When I read through the May issue of the Institute of Christ the King’s newsletter, I was very excited to see some evidence that the students at the University of Chicago realize just how blessed they are to be within a short distance of a parish and, indeed, of the North American headquarters of the Institute. Msgr. Michael Schmitz related in the newsletter that Fr. Andreas Hellman had given a talk to graduate students at the University of Chicago in connection with the film, The Passion of the Christ.
I haven’t yet been able to discover whether these students have any internet presence, what their numbers are, or whether they’re fully committed to having a good time (as we at Cornell understand that expression).
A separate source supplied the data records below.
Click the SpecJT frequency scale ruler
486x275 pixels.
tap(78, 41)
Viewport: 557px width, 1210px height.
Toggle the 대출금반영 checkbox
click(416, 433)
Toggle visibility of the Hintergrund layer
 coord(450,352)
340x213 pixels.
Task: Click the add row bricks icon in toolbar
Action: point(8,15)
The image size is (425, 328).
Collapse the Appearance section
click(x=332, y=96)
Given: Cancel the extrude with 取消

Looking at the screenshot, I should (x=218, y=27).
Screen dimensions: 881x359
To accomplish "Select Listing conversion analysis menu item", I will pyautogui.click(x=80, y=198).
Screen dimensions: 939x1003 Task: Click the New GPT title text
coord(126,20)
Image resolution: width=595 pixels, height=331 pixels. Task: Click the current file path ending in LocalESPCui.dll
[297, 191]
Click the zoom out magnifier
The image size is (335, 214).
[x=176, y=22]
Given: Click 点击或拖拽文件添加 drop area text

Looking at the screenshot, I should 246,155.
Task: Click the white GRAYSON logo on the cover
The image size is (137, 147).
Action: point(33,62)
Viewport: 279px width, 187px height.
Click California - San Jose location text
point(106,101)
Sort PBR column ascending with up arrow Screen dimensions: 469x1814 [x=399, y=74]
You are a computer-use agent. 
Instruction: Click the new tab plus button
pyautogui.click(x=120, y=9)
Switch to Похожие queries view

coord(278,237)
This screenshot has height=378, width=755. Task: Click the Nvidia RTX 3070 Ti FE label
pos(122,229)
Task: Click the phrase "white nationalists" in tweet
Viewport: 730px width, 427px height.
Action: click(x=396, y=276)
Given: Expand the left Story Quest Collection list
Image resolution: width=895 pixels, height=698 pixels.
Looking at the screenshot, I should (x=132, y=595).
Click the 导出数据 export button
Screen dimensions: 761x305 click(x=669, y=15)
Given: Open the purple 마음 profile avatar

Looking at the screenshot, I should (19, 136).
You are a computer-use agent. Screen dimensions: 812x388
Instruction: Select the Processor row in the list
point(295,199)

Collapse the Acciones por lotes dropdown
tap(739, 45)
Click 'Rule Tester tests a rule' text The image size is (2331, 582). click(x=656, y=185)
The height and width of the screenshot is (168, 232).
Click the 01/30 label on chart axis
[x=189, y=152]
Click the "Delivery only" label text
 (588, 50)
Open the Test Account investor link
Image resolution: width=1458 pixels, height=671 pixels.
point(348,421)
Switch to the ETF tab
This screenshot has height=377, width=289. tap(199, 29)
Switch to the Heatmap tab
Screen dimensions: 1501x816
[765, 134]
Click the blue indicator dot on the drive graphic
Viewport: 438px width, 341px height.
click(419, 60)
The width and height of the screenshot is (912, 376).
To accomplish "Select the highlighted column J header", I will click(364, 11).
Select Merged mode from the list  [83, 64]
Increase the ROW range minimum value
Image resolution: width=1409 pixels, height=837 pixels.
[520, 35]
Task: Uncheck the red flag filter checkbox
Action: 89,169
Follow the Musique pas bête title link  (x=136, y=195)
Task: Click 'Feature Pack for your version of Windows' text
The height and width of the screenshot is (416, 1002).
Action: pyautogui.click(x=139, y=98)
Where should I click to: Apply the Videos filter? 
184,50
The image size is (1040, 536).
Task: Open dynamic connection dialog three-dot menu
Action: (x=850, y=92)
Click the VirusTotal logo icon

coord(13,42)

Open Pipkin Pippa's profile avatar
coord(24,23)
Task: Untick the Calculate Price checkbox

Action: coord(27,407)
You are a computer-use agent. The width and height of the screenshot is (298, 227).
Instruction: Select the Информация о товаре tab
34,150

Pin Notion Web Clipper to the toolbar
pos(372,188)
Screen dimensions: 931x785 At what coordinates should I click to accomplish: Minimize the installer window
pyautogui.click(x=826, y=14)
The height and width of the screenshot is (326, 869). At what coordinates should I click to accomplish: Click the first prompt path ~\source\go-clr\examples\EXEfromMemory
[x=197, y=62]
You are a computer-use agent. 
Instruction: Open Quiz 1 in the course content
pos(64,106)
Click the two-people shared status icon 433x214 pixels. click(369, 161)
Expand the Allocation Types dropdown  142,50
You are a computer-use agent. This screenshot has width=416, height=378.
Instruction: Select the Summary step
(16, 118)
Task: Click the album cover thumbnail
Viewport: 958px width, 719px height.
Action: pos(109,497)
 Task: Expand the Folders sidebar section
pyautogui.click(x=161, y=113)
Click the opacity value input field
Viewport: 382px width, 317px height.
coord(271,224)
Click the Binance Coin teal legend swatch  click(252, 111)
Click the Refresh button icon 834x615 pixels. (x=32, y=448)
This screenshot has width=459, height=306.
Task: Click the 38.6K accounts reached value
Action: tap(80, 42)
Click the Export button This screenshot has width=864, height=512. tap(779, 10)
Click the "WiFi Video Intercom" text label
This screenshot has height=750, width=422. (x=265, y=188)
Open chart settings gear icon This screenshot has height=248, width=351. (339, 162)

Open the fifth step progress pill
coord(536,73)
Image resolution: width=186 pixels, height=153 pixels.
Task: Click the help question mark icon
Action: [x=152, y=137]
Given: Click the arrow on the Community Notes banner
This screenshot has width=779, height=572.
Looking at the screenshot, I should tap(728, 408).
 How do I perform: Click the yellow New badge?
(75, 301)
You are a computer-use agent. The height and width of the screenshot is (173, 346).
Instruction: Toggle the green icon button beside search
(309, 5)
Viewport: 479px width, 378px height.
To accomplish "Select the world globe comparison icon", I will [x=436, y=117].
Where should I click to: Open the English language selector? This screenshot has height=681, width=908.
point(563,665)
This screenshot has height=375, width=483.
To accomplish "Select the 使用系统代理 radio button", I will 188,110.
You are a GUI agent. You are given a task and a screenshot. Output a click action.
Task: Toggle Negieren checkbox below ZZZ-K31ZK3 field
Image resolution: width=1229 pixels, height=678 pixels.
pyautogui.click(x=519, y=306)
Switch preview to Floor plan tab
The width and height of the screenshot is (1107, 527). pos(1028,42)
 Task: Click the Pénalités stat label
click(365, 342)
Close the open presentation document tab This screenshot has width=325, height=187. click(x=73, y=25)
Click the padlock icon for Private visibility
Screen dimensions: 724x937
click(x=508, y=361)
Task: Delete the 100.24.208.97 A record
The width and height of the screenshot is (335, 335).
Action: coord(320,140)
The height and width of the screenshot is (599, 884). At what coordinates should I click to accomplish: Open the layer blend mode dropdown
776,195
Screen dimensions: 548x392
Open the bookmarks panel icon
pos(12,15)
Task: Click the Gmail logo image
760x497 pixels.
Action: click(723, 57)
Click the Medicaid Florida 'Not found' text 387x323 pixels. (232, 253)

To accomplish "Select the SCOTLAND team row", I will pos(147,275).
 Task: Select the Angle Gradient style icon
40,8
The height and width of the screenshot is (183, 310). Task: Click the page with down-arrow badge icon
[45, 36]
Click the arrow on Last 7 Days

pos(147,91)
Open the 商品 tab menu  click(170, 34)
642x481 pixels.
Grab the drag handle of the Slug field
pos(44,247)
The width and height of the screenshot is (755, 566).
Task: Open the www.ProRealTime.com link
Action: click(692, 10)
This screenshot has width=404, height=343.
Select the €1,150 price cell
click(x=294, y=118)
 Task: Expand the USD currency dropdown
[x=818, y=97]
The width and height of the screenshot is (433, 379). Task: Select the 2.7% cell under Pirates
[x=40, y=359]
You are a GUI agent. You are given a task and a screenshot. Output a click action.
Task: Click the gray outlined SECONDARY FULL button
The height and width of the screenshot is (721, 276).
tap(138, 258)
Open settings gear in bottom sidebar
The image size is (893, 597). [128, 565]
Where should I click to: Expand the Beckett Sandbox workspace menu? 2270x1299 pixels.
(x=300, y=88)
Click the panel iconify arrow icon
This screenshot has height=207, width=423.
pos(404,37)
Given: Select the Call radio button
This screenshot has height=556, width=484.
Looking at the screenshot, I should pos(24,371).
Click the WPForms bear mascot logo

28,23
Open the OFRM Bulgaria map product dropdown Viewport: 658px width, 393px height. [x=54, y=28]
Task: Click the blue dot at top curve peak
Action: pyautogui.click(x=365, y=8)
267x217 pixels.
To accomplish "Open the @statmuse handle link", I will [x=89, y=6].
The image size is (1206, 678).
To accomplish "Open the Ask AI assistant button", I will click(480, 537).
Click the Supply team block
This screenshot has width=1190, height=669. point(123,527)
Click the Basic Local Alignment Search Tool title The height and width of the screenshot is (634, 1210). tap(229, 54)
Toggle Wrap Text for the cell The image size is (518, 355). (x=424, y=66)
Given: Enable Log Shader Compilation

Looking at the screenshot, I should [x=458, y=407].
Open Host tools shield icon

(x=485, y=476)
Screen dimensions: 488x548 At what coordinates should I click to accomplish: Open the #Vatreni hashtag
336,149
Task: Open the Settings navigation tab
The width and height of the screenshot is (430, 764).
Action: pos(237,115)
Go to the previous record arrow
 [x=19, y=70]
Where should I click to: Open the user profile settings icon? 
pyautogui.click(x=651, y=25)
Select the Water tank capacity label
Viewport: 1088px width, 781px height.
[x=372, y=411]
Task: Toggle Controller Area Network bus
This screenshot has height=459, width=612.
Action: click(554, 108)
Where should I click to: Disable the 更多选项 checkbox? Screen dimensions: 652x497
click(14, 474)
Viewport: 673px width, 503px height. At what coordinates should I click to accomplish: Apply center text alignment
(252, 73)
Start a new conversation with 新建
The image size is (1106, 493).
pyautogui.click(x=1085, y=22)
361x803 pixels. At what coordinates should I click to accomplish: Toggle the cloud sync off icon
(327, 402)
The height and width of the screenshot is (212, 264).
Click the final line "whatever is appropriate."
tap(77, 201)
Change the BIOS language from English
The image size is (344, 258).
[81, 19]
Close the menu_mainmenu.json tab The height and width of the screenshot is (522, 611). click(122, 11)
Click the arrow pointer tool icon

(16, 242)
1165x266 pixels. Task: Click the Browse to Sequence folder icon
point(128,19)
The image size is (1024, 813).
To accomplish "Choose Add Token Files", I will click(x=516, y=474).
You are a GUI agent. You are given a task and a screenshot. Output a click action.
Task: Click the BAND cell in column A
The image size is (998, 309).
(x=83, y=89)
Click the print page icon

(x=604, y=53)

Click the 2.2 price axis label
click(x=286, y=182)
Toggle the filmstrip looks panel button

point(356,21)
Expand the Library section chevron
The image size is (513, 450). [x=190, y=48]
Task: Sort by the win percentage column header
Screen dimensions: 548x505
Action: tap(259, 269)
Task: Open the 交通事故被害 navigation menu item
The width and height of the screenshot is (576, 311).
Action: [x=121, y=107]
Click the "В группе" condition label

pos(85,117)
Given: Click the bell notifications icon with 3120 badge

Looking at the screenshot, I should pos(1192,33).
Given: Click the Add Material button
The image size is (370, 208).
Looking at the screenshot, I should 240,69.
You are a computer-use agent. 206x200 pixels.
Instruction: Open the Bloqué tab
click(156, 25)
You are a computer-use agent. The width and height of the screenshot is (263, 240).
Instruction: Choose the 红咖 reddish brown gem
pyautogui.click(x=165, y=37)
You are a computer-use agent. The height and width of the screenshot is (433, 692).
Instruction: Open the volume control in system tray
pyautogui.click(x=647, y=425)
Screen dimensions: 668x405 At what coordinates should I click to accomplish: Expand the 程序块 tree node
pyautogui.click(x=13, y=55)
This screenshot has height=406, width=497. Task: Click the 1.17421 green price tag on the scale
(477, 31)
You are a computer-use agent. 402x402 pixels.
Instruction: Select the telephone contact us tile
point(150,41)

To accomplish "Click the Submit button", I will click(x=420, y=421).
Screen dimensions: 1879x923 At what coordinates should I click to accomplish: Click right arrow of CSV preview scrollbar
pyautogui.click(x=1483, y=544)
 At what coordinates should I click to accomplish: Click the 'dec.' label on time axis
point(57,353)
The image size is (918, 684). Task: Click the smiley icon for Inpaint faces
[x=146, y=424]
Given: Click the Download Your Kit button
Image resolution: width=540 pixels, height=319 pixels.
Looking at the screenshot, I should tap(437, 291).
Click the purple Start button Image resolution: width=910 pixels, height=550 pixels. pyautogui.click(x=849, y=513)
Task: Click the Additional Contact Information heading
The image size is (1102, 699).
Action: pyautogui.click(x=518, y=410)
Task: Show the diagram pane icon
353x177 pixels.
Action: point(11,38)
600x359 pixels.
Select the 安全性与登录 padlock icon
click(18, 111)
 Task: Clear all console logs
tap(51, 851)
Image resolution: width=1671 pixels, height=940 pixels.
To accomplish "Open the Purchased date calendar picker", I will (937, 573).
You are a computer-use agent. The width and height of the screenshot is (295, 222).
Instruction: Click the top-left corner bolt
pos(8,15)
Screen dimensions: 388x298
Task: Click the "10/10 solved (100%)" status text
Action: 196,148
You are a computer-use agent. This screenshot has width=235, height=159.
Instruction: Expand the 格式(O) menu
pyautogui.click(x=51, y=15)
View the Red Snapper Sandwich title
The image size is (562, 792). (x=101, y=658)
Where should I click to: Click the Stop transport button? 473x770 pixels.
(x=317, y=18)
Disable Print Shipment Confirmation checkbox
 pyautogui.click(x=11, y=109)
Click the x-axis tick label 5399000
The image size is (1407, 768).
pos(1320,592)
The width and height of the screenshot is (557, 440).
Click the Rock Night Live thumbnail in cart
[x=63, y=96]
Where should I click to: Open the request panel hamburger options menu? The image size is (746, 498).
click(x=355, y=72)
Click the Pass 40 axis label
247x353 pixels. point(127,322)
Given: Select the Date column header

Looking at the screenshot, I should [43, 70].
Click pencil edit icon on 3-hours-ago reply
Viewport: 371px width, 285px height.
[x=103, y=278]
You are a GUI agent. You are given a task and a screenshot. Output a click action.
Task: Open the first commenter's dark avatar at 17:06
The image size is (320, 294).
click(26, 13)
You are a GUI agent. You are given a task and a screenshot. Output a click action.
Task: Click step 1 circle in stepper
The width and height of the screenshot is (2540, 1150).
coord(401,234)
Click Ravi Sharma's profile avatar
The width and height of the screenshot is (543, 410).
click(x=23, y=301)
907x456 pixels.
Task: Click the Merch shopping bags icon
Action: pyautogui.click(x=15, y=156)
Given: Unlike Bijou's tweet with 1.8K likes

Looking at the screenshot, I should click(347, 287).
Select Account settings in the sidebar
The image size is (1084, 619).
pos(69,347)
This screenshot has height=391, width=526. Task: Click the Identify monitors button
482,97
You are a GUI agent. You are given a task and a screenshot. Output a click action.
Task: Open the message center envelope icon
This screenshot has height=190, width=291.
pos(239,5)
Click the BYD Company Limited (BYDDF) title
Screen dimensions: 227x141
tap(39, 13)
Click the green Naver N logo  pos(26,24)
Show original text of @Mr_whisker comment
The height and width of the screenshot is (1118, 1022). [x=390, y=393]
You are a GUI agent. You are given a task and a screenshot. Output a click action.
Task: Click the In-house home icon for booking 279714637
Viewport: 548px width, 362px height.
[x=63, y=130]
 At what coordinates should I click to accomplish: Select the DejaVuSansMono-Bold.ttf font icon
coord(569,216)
I wasn’t surprised, though, to see that they are graduate students; notoroiously, I’m afraid, undergraduates are too busy studying and have more interest in cooperating with the local manifestation of liberal, heretical Catholicism in the chaplaincy than in “speaking truth to power” and trying to find something better. Yet it should be easier for the undergraduates at the University of Chicago: while we here at Cornell, for example, had to take those to whom we were introducing the old Mass two hours from Ithaca, they have the Institute a few blocks away.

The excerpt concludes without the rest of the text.